A Red Bull Racing disse que estava "decepcionada", mas destacou o sucesso da parceria, com Max Verstappen dando a primeira vitória da Honda desde 2006 no GP da Áustria de 2019, seguido por três outros triunfos e 13 pódios. O chefe da equipe, Christian Horner, disse que respeita a decisão da Honda de "reimplantar seus recursos."
De acordo com a Honda, o seu objetivo passa a ser o desenvolvimento de tecnologias da nova geração. "Para cumprir com as expectativas dos nossos seguidores, lutaremos com todas as nossas forças até o final da próxima temporada com a meta de conquistar mais triunfos com a Red Bull e a Alpha Tauri", concluiu a empresa japonesa.
RECORD DE COVID 19 NA F-1
A Fórmula 1 registrou dez casos de covid após os 1.822 testes realizados entre os dias 25 de setembro e 1º de outubro, período em que foi disputado o GP da Rússia, onde pela primeira vez foi permitida a entrada de público no circuito de Sochi, com cerca de 30 mil espectadores.

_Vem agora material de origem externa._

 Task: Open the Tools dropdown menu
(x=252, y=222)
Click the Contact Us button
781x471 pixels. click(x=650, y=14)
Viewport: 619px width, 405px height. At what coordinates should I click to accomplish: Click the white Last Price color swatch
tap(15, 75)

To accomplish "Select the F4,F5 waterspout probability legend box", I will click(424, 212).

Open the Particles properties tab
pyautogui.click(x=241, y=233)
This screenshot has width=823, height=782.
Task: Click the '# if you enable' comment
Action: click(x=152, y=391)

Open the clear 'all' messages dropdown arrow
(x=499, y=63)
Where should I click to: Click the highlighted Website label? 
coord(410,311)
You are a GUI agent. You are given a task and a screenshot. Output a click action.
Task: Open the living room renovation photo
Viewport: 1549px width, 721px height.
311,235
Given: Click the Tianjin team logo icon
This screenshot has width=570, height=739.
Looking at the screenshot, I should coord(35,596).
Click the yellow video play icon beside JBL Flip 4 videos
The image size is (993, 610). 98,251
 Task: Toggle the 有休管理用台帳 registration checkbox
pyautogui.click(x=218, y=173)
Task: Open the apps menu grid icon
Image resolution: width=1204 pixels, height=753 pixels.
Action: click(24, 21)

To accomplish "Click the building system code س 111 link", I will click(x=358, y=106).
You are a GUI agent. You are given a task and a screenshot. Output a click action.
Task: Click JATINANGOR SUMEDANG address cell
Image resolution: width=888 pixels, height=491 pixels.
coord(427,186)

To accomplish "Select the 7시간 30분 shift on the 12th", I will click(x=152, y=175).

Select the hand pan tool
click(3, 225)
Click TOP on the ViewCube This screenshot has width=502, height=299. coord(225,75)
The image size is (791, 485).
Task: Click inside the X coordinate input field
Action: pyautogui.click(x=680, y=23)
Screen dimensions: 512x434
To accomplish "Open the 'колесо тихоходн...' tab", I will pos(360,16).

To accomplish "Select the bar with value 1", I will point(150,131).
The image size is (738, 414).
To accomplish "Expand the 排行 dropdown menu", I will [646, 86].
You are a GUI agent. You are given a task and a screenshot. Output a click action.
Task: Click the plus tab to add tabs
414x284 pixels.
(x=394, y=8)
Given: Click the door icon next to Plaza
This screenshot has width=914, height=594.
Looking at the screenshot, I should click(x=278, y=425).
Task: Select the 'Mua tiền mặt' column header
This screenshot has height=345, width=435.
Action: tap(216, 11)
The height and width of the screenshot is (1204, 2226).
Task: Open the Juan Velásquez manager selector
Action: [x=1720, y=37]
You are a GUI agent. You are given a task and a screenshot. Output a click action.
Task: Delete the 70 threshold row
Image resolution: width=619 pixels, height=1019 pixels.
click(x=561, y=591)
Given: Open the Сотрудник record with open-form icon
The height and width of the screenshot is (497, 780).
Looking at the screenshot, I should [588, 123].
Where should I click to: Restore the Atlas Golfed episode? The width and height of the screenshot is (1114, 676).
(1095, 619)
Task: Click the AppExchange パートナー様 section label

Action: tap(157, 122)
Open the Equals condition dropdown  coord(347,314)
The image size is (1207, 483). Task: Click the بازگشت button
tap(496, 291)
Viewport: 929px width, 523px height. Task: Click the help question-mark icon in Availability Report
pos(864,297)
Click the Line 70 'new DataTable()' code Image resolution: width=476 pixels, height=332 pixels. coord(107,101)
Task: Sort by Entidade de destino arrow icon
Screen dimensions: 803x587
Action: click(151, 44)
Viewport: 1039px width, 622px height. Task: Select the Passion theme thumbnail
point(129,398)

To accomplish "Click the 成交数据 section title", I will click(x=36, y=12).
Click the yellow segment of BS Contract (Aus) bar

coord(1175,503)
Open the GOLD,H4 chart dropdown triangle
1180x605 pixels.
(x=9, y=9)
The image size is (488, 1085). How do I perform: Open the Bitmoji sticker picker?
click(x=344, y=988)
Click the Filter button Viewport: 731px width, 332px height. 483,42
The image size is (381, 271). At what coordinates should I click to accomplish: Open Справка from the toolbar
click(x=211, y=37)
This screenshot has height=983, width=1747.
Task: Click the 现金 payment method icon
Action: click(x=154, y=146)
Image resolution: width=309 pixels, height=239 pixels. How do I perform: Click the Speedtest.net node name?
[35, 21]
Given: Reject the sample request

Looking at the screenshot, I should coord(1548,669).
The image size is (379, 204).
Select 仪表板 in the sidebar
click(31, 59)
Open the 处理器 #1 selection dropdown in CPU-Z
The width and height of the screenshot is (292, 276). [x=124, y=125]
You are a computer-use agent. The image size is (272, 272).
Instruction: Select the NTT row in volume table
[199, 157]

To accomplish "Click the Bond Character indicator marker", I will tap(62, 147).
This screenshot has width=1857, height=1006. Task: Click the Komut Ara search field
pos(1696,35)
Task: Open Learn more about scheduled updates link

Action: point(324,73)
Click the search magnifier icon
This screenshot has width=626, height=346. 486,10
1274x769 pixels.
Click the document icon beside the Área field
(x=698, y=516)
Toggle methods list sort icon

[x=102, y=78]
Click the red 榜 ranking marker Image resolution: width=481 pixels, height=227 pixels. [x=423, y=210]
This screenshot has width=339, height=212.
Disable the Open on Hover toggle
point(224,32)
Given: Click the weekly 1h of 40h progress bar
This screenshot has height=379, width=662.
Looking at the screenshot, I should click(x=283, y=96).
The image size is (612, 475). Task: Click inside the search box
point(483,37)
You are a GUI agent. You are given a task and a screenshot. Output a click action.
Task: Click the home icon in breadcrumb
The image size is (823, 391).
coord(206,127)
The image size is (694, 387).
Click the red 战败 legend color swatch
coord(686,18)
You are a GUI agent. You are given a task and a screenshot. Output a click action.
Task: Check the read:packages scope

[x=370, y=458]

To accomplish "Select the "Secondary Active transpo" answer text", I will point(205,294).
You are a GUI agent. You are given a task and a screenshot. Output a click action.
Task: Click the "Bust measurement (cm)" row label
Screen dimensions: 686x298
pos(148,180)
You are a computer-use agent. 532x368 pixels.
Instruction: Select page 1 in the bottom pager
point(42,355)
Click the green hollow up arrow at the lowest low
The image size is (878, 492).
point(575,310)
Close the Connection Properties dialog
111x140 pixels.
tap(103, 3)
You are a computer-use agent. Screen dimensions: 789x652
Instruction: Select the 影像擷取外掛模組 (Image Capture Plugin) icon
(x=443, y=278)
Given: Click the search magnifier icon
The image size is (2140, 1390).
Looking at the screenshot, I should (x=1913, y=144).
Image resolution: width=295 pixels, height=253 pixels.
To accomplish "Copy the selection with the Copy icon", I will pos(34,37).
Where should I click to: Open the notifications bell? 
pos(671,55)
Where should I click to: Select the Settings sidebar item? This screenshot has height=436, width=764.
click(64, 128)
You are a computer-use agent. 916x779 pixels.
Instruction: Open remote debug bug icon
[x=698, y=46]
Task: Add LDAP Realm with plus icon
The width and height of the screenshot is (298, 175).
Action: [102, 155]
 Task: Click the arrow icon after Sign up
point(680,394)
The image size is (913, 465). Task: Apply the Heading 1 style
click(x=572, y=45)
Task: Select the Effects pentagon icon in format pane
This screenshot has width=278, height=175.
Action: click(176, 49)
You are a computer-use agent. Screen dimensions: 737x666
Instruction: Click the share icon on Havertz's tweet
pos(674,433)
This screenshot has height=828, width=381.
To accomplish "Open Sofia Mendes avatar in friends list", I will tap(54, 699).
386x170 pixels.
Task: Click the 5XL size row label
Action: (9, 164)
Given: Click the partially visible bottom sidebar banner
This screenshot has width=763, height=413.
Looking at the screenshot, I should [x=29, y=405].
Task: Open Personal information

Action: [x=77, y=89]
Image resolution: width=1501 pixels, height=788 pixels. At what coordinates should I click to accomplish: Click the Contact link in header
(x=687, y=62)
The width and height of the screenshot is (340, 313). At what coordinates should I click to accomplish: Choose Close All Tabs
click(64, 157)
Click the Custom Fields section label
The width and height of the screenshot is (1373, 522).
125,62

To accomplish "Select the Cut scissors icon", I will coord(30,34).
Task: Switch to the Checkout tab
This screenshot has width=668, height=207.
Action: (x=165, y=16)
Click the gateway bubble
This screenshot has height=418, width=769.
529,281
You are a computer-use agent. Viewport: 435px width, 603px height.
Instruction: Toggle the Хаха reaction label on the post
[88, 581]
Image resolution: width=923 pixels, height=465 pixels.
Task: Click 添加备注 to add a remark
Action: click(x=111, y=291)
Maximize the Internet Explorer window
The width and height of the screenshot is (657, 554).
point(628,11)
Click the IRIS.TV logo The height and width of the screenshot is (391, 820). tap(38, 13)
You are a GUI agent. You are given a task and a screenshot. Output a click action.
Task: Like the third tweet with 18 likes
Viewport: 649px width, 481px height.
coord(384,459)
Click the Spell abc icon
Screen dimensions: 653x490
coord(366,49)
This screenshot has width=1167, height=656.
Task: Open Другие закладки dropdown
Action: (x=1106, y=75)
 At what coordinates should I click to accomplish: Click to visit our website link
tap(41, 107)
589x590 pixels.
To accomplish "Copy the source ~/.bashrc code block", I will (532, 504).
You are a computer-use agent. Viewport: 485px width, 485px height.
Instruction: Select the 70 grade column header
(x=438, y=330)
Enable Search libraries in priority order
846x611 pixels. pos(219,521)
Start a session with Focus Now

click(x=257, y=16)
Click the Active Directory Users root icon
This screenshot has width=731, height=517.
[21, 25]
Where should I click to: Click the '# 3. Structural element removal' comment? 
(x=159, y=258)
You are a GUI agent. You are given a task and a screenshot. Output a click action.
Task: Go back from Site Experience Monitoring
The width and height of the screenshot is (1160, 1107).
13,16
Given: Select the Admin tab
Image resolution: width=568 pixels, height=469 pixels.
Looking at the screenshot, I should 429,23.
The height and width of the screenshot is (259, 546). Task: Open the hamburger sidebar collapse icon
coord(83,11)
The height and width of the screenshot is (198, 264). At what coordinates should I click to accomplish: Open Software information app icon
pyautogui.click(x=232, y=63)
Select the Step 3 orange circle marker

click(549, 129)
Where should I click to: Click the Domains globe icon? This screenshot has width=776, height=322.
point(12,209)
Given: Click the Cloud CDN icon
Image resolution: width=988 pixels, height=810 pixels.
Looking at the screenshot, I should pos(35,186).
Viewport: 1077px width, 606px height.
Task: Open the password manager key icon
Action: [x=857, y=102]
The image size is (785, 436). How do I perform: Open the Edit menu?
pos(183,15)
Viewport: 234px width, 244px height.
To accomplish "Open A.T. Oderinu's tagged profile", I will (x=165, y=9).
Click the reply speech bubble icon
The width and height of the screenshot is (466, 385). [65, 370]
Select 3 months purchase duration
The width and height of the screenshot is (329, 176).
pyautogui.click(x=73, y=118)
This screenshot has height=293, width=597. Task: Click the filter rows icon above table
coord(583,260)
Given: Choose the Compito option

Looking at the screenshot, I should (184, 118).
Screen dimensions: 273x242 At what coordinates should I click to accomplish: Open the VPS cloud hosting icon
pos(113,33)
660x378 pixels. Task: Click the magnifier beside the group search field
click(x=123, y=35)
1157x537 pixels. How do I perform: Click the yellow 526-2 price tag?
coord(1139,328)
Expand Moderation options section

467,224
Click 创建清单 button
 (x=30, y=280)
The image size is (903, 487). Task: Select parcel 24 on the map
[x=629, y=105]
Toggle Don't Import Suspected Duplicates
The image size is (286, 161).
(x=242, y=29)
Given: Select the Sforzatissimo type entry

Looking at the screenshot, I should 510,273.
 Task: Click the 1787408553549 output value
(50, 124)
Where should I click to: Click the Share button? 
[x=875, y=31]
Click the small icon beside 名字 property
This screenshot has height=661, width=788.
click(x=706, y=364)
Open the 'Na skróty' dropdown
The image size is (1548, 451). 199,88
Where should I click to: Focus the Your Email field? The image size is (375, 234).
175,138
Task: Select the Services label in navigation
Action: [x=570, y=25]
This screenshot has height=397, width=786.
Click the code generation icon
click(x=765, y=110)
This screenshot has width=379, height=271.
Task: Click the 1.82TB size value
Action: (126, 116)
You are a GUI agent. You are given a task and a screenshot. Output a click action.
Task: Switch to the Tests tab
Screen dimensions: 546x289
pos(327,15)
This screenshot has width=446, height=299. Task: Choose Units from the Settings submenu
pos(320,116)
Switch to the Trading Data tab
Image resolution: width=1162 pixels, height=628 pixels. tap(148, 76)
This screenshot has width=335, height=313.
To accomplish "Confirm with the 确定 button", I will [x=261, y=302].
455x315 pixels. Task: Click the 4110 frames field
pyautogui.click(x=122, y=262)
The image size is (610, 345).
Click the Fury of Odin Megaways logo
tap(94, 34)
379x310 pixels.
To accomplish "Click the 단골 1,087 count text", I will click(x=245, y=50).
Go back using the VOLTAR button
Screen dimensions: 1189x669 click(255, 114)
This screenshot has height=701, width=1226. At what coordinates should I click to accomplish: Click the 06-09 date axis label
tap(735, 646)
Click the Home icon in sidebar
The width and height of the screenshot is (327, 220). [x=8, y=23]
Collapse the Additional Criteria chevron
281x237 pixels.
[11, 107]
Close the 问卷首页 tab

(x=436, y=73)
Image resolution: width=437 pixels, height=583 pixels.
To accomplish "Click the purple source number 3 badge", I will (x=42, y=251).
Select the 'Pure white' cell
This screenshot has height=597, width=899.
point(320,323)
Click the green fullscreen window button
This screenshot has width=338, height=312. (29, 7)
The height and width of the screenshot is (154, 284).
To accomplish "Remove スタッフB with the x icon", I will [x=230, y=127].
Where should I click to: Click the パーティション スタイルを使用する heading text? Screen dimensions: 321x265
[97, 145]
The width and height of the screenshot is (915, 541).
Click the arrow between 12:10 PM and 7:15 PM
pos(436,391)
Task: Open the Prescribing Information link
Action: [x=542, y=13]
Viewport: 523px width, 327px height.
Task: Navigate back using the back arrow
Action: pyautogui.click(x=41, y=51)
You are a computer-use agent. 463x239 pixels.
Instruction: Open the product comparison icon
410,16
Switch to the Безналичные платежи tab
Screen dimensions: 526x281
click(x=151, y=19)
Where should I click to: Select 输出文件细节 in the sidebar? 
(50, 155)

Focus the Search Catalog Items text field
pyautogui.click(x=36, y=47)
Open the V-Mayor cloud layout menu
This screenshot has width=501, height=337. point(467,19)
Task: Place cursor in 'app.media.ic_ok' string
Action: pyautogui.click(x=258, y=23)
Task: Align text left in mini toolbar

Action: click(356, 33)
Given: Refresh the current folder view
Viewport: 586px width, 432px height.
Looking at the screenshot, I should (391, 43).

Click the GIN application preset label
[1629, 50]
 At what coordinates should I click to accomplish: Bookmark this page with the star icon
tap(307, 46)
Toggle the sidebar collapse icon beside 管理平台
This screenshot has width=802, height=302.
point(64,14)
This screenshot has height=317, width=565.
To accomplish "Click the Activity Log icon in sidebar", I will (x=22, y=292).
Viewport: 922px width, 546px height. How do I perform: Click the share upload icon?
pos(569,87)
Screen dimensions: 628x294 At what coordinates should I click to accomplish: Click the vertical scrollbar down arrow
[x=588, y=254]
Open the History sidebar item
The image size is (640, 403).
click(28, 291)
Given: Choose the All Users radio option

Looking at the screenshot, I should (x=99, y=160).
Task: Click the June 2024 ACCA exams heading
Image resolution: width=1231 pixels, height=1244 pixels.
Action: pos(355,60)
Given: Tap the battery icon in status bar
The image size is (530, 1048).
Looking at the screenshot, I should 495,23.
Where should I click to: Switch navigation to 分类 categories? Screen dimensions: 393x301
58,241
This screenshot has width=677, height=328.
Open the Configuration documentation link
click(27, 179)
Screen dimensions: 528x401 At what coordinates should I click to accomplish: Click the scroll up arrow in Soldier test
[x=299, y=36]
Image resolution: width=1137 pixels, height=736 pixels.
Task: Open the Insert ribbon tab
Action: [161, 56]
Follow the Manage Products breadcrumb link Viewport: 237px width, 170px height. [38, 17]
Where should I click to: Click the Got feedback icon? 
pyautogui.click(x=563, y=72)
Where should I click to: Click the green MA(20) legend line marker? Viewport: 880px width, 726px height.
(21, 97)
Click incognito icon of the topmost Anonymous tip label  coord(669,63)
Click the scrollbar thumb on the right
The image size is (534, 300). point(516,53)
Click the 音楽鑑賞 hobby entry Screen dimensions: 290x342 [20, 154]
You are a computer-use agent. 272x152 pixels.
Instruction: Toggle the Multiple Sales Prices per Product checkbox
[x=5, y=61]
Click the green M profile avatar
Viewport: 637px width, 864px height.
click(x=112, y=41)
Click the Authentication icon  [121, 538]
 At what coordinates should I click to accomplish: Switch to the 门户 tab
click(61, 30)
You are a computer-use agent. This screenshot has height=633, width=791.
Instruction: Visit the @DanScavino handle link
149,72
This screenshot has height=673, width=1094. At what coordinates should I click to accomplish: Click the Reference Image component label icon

Apesar da coincidência, os organizadores da principal categoria do automobilismo não consideram que a presença de público tenha causado o maior número de casos positivos em uma única semana desde que a F-1 começou a conduzir os testes para dar início à temporada 2020, ainda em julho, na Áustria.
Com os casos na Rússia, chega-se a um total de 17 infectados em duas semanas, já que a F-1 havia confirmado sete novos casos após 3.256 testes entre os dias 18 e 24 de setembro. Desde julho, foram feitos cerca de 50 mil testes, com 26 casos positivos.